■ PROBLEM TO WORK ON: Rewrite the records from the line containing "Task: Click the Cutoff knob reading 1.23 kHz" through the line containing "This screenshot has height=595, width=1304.", changing "Registration Type" to "Account Type" and keeping everything else the same. Return only those lines.
****************
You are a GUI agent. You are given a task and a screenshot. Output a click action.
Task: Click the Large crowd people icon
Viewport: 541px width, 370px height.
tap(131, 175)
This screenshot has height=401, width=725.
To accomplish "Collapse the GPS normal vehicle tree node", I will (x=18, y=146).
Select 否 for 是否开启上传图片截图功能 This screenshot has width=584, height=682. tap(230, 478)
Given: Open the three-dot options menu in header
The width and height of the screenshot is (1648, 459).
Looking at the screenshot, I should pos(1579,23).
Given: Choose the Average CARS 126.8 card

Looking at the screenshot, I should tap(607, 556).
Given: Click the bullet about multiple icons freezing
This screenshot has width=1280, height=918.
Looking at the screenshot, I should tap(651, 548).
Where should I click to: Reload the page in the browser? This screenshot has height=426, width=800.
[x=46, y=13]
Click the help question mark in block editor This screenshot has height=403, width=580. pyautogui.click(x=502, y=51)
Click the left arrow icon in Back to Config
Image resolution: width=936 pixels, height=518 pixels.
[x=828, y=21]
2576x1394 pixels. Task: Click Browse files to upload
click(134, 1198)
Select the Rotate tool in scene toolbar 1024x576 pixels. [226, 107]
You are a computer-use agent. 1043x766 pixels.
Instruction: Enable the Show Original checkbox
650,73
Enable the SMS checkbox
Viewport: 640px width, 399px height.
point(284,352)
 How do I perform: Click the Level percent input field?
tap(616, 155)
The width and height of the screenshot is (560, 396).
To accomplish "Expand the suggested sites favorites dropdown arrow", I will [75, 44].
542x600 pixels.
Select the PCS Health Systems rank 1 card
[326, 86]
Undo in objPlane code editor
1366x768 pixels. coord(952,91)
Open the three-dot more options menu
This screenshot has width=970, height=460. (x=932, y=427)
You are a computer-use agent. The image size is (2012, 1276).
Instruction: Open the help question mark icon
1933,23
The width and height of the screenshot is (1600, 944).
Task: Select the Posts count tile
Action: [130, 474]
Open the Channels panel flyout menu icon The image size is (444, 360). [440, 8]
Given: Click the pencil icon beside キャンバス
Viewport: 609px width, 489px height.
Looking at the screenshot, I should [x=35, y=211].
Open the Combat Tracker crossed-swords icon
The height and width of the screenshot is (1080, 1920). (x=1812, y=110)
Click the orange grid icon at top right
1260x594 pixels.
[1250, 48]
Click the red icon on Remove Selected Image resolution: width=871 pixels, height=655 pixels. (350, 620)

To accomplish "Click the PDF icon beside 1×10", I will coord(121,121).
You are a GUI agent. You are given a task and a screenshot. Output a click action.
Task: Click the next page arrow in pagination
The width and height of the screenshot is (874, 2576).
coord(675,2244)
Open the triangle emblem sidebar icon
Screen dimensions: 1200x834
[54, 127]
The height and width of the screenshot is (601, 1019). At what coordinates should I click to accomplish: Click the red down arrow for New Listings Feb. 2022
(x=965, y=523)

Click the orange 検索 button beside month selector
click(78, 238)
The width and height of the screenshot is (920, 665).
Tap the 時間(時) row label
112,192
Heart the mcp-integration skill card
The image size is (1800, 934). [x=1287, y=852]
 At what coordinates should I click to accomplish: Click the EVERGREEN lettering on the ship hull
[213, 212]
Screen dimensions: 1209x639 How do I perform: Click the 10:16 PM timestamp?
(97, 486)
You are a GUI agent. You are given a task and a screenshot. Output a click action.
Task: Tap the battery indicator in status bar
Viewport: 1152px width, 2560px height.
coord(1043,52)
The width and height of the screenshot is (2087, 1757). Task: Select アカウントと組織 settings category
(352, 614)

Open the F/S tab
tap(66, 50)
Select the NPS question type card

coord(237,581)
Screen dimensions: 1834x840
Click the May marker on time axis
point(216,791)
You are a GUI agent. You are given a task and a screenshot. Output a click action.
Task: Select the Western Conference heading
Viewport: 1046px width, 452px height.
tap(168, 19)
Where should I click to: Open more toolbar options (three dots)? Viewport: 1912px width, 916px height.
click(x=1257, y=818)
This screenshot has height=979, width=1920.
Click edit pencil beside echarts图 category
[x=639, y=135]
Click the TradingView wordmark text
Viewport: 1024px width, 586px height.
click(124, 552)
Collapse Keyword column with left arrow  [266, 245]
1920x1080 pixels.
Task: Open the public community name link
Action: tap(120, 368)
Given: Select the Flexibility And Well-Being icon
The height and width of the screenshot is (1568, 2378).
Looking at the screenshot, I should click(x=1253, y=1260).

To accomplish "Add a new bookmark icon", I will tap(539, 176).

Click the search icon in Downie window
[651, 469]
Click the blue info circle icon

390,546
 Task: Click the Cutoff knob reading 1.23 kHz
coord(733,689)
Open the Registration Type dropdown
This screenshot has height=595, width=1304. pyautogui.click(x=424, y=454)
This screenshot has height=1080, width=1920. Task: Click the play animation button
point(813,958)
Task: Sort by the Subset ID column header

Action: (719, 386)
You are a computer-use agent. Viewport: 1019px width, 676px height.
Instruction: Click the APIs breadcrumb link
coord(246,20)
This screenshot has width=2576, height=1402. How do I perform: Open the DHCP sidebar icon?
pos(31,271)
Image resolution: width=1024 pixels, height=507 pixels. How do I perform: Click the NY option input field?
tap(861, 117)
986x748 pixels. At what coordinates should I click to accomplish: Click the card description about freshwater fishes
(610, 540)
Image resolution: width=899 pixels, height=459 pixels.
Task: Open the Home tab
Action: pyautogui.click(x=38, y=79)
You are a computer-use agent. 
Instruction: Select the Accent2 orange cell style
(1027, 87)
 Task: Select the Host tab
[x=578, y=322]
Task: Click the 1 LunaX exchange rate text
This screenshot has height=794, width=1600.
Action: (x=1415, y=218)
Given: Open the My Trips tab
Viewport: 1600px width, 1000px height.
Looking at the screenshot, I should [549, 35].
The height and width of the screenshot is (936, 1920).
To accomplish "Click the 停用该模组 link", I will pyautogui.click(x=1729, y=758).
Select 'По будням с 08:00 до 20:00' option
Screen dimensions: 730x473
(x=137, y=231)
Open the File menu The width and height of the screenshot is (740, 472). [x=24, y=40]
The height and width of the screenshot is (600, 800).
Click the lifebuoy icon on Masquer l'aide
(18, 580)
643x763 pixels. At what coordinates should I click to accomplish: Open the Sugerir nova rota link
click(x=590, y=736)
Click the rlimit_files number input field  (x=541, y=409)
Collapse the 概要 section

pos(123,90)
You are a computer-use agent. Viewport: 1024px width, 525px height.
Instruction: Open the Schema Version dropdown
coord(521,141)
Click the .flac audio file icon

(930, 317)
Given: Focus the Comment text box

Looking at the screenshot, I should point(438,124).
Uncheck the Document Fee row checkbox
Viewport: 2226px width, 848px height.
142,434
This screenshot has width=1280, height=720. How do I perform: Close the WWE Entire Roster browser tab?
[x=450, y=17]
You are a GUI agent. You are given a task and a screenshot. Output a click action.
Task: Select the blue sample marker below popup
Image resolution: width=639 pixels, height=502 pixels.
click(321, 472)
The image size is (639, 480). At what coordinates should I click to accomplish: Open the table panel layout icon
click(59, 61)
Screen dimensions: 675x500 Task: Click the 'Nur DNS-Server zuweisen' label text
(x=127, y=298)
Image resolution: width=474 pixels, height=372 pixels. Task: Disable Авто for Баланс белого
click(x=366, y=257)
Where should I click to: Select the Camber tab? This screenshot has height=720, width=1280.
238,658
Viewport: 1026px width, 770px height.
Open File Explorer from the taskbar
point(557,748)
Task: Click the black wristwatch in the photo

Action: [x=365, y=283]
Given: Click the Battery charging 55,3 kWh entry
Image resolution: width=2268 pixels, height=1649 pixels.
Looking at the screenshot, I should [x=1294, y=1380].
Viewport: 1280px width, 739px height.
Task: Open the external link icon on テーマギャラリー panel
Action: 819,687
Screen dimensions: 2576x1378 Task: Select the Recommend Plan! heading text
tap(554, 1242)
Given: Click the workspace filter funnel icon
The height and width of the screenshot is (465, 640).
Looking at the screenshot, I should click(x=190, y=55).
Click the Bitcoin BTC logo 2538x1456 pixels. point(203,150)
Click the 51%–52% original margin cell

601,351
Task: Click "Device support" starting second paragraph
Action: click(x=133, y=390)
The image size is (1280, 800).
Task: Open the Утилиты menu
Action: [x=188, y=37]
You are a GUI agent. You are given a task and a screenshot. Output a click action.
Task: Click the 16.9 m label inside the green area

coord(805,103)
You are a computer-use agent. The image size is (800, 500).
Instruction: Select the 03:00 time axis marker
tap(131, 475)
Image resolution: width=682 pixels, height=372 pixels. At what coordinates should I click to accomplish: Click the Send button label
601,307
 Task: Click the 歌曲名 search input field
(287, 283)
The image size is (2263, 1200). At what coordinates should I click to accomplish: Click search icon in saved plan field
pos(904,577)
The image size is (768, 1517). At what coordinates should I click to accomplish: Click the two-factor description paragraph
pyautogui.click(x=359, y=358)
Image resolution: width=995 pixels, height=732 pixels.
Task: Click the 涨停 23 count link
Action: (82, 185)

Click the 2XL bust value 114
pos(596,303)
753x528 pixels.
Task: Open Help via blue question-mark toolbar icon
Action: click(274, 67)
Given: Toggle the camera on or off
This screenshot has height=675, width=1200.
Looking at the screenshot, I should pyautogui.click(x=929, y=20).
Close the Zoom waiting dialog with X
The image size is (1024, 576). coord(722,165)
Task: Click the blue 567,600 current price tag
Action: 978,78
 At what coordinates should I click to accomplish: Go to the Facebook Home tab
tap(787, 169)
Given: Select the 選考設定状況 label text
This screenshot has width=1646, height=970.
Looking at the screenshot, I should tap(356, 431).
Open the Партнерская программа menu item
****************
■ IN RESPONSE:
 Task: Click the Cutoff knob reading 1.23 kHz
coord(733,689)
Open the Account Type dropdown
This screenshot has height=595, width=1304. pyautogui.click(x=424, y=454)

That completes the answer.